The CPI measures current price levels for the goods and services that Americans buy. The Bureau of Labor Statistics collects price data on a basket of different items, ranging from necessities like food, clothing and housing to more discretionary expenses like eating out and entertainment. The resulting figure is then compared to those of previous months to determine the inflation rate, which is used in a variety of ways, including cost-of-living increases for Social Security and other government benefits.
The unemployment rate measures the percentage of workers within the total labor force who don't have a job, but who have looked for work in the past four weeks, and who are available to work. Those temporarily laid off from their jobs are also included as unemployed. Yet as critical as the figure is as a measure of how many people are out of work and therefore suffering financial hardship from a lack of a paycheck, one key item to note about the unemployment rate is that the number does not reflect workers who have stopped looking for work entirely. It's therefore important to look beyond the headline numbers to see whether the overall workforce is growing or shrinking.
The trade deficit measures the difference between the value of a nation's imported and exported goods. When exports exceed imports, a country runs a trade surplus. But in the U.S., imports have exceeded exports consistently for decades. The figure is important as a measure of U.S. competitiveness in the global market, as well as the nation's dependence on foreign countries.
Each month, the Bureau of Economic Analysis measures changes in the total amount of income that the U.S. population earns, as well as the total amount they spend on goods and services. But there's a reason we've combined them on one slide: In addition to being useful statistics separately for gauging Americans' earning power and spending activity, looking at those numbers in combination gives you a sense of how much people are saving for their future.
Consumers play a vital role in powering the overall economy, and so measures of how confident they are about the economy's prospects are important in predicting its future health. The Conference Board does a survey asking consumers to give their assessment of both current and future economic conditions, with questions about business and employment conditions as well as expected future family income.

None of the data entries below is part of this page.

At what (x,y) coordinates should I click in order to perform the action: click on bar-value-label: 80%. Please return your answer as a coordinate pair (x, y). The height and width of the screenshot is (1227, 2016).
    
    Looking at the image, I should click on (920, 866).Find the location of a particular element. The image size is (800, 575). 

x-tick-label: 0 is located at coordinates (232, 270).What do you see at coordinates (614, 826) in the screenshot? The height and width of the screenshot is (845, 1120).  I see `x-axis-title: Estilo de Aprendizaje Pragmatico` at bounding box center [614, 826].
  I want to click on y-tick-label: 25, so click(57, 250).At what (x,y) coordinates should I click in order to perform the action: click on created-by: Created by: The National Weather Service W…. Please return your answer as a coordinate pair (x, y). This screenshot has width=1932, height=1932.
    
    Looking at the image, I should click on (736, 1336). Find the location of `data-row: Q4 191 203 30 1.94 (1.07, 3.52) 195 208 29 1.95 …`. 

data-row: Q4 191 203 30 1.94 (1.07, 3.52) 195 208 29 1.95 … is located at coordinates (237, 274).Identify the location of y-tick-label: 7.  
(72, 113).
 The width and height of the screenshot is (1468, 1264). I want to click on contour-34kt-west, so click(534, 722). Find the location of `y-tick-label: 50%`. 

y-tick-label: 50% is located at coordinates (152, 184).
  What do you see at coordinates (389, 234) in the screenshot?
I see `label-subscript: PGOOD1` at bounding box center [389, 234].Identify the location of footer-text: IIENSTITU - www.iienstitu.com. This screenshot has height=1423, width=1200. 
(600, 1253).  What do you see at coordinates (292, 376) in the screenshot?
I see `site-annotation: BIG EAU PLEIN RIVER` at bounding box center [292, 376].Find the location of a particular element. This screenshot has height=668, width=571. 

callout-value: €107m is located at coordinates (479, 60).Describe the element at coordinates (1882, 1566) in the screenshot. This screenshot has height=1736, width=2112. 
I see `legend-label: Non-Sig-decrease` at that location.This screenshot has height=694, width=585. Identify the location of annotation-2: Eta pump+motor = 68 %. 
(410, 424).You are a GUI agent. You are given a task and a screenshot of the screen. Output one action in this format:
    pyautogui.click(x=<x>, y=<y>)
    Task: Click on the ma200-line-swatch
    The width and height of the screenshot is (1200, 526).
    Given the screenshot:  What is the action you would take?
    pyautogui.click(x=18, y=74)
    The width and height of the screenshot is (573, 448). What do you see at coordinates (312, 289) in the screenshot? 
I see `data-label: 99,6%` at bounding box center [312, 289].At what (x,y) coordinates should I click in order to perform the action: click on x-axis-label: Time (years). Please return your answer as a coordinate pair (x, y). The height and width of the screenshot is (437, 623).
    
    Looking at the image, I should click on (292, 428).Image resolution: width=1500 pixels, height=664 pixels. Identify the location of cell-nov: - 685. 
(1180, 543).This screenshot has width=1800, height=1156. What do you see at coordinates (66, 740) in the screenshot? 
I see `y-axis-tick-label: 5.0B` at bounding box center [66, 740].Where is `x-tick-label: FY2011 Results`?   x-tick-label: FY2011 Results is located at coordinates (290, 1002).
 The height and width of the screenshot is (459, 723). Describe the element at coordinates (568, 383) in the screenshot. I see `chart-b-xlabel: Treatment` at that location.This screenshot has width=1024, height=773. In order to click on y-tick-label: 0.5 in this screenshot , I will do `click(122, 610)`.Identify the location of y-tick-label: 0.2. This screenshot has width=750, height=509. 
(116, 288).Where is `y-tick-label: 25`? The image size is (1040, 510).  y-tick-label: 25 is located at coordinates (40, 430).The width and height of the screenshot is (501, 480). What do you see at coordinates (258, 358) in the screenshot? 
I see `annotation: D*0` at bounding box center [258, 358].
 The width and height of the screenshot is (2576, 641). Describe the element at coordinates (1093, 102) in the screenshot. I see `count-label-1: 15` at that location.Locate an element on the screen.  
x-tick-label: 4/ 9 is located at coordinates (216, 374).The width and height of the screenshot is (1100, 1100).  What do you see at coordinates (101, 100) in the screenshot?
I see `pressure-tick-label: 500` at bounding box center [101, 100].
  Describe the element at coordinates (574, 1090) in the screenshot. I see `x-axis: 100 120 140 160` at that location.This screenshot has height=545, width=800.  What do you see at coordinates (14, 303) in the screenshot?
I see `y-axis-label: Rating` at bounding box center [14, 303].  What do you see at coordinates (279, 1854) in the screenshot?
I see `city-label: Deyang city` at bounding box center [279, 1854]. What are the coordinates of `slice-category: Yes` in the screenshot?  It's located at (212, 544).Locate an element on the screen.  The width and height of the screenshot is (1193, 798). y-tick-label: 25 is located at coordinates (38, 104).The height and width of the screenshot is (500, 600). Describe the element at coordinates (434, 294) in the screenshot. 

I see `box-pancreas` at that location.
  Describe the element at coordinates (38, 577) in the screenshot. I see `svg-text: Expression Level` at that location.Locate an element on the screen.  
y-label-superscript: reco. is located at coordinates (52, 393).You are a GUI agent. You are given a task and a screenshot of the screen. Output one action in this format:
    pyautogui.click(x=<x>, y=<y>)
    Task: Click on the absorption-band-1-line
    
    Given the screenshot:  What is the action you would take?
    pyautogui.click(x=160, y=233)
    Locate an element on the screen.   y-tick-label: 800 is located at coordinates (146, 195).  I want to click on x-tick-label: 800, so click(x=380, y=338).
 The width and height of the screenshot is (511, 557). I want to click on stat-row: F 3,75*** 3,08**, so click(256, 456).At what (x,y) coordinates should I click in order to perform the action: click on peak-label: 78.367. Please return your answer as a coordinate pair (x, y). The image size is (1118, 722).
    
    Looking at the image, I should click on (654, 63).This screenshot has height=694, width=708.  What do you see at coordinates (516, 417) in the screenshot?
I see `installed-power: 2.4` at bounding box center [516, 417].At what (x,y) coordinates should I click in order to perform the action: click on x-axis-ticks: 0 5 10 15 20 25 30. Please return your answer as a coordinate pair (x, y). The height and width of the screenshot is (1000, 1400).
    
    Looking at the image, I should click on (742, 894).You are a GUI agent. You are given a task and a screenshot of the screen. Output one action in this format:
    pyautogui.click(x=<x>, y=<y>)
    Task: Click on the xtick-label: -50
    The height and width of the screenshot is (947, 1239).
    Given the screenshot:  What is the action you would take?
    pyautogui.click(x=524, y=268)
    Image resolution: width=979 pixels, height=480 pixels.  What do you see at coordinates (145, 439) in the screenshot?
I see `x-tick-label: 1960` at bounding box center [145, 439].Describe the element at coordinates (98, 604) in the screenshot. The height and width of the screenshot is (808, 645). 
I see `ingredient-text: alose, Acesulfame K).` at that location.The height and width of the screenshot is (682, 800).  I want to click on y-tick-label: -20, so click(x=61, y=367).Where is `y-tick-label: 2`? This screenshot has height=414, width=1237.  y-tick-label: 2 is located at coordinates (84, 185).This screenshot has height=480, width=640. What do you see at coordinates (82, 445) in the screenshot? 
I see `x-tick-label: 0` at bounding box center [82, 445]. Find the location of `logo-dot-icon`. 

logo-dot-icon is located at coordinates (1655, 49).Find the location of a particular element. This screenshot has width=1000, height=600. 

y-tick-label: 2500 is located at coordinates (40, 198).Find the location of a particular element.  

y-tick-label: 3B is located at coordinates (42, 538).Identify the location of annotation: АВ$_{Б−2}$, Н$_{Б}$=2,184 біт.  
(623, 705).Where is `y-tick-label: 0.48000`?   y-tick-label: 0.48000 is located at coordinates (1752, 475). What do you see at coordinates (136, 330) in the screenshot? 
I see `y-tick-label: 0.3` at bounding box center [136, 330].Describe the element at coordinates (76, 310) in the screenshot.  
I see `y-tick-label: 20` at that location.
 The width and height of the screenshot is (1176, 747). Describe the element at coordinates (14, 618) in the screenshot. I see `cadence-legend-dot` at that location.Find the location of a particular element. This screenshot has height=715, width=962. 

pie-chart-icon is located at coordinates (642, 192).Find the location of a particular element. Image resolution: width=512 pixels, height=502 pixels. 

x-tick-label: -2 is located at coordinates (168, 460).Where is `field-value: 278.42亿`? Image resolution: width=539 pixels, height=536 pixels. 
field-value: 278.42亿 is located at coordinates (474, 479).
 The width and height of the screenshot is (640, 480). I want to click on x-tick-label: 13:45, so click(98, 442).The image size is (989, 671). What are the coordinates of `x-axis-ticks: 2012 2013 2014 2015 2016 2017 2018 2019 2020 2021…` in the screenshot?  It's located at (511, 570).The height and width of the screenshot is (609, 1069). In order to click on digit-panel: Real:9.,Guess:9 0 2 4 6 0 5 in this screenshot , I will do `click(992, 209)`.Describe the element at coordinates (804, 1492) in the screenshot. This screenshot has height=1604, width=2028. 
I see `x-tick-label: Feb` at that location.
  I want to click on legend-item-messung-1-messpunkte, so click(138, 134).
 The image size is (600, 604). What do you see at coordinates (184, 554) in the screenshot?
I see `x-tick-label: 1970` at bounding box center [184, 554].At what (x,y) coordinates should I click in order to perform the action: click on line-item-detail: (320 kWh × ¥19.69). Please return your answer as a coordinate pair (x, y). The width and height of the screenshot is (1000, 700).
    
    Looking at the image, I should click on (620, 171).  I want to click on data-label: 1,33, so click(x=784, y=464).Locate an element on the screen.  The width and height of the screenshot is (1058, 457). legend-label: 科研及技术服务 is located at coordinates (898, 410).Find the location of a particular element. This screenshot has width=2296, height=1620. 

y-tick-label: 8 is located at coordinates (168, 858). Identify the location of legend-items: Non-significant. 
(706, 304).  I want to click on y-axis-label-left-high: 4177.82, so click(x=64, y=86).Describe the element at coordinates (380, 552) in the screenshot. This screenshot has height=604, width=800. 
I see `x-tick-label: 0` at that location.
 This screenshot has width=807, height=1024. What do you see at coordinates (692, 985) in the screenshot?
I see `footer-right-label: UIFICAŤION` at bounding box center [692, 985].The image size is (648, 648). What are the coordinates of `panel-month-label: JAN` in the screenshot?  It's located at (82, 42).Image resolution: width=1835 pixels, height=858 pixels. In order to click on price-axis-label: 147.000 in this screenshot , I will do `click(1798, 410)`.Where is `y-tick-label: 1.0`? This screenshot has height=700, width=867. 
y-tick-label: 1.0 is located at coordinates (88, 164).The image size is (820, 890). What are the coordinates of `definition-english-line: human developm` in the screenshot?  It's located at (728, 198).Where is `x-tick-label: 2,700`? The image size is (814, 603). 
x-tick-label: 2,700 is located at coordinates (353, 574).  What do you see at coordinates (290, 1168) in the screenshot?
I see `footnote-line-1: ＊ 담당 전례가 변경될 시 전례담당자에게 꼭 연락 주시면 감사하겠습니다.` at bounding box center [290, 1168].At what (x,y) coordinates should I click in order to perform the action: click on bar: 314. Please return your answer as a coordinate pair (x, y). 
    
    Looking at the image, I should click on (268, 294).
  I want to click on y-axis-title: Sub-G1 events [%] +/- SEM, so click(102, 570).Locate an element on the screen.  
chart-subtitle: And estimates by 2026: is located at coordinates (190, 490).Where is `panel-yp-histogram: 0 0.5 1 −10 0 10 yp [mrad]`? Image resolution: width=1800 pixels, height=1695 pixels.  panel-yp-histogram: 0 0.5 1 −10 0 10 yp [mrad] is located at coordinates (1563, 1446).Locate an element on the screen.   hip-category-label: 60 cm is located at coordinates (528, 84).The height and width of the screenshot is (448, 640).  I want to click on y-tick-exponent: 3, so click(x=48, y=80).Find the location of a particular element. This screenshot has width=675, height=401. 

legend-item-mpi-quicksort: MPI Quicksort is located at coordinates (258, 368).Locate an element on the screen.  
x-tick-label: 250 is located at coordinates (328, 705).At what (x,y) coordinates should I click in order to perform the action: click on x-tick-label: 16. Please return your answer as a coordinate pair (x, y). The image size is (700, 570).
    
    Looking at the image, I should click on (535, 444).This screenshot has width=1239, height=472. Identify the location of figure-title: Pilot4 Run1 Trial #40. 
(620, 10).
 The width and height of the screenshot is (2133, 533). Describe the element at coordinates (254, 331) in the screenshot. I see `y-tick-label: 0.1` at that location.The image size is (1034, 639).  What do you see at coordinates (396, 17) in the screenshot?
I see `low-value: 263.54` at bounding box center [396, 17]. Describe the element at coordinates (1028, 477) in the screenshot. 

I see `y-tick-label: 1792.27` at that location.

The health of the housing market is closely tied to the overall direction of the broader economy. The S&P/Case-Shiller Home Price Index, named for economists Karl Case and Robert Shiller, provides a way to measure home prices, allowing comparisons not just across time but also among different markets in cities and regions of the nation. The number is important not just to home builders and home buyers, but to the millions of people with jobs related to housing and construction.
Most economic data provides a backward-looking view of what has already happened to the economy. But the Conference Board's Leading Economic Index attempts to gauge the future. To do so, the index looks at data on employment, manufacturing, home construction, consumer sentiment, and the stock and bond markets to put together a complete picture of expected economic conditions ahead.